Point: $(3, 0)$. (This is the same point as when $\theta=0$, just described with different polar coordinates!)

So, we found all the unique points where the tangent lines are horizontal or vertical! We also made sure that both changes ($\frac{dx}{d\theta}$ and $\frac{dy}{d\theta}$) weren't zero at the same time, which would make the tangent a bit trickier.

Alternative answer

Answer: Horizontal tangent lines at: $(\frac{3}{2}, \frac{3}{2})$ and $(\frac{3}{2}, -\frac{3}{2})$.
Vertical tangent lines at: $(3, 0)$ and $(0, 0)$. Explain
This is a question about how to turn polar equations into regular ones (Cartesian coordinates), and how circles work in geometry. . The solving step is:

First, I looked at the equation $r = 3 \cos \theta$. It’s in polar coordinates, which means it uses a distance $r$ and an angle $\theta$. To make it easier to think about horizontal and vertical lines, I thought it would be super helpful to change it into $x$ and $y$ coordinates!

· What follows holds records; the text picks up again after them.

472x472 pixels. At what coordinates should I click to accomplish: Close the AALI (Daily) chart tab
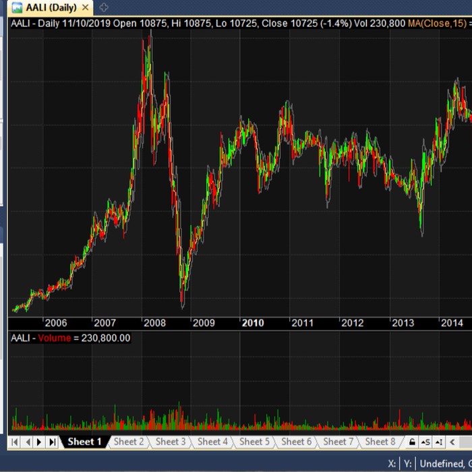84,7
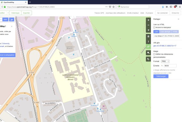Expand the Modifier dropdown arrow
Viewport: 182px width, 122px height.
pyautogui.click(x=8, y=13)
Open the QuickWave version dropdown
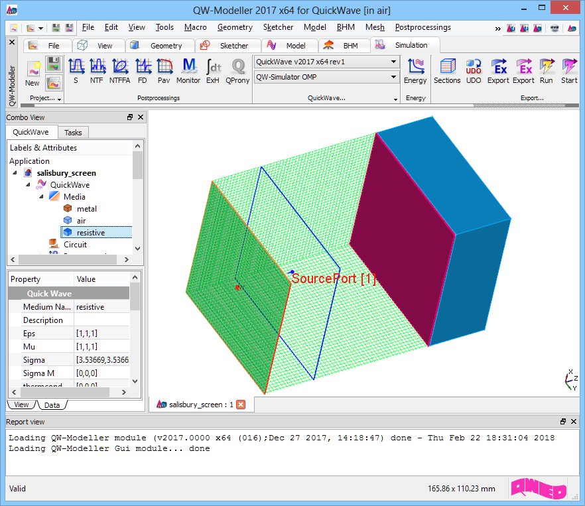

1. **Change to $x$ and $y$!**
I know that $x = r \cos \theta$ and $y = r \sin \theta$. Also, $r^2 = x^2 + y^2$.
The given equation is $r = 3 \cos \theta$. To get an $r^2$ or an $r \cos \theta$ in there, I can multiply both sides by $r$:
$r \cdot r = r \cdot (3 \cos \theta)$
$r^2 = 3r \cos \theta$
Now, I can swap out $r^2$ for $x^2 + y^2$ and $r \cos \theta$ for $x$:
$x^2 + y^2 = 3x$

2. **Make it look like a circle!**
This equation looked familiar, so I tried to rearrange it to match the usual form of a circle's equation, which is $(x-h)^2 + (y-k)^2 = R^2$ (where $(h,k)$ is the center and $R$ is the radius).
I moved the $3x$ to the left side:
$x^2 - 3x + y^2 = 0$
To complete the square for the $x$ terms, I took half of $-3$ (which is $-\frac{3}{2}$) and squared it ($ (-\frac{3}{2})^2 = \frac{9}{4} $). Then I added $\frac{9}{4}$ to both sides:
$x^2 - 3x + \frac{9}{4} + y^2 = \frac{9}{4}$
This neatens up to:
$(x - \frac{3}{2})^2 + y^2 = (\frac{3}{2})^2$

3. **Spot the center and radius!**
Aha! This is a circle! Its center is at $(h,k) = (\frac{3}{2}, 0)$ and its radius is $R = \frac{3}{2}$.

4. **Find the horizontal tangent spots!**
For a circle, horizontal tangent lines happen at the very top and very bottom points.
Since the center is at $(\frac{3}{2}, 0)$ and the radius is $\frac{3}{2}$:
The highest point will be at $y = 0 + \frac{3}{2} = \frac{3}{2}$. So the point is $(\frac{3}{2}, \frac{3}{2})$.
The lowest point will be at $y = 0 - \frac{3}{2} = -\frac{3}{2}$. So the point is $(\frac{3}{2}, -\frac{3}{2})$.

5. **Find the vertical tangent spots!**
Vertical tangent lines happen at the very left and very right points of the circle.
Since the center is at $(\frac{3}{2}, 0)$ and the radius is $\frac{3}{2}$:
The rightmost point will be at $x = \frac{3}{2} + \frac{3}{2} = 3$. So the point is $(3, 0)$.
The leftmost point will be at $x = \frac{3}{2} - \frac{3}{2} = 0$. So the point is $(0, 0)$.

That's it! By knowing how circles work, I could find all the points without doing any super complicated calculus derivatives!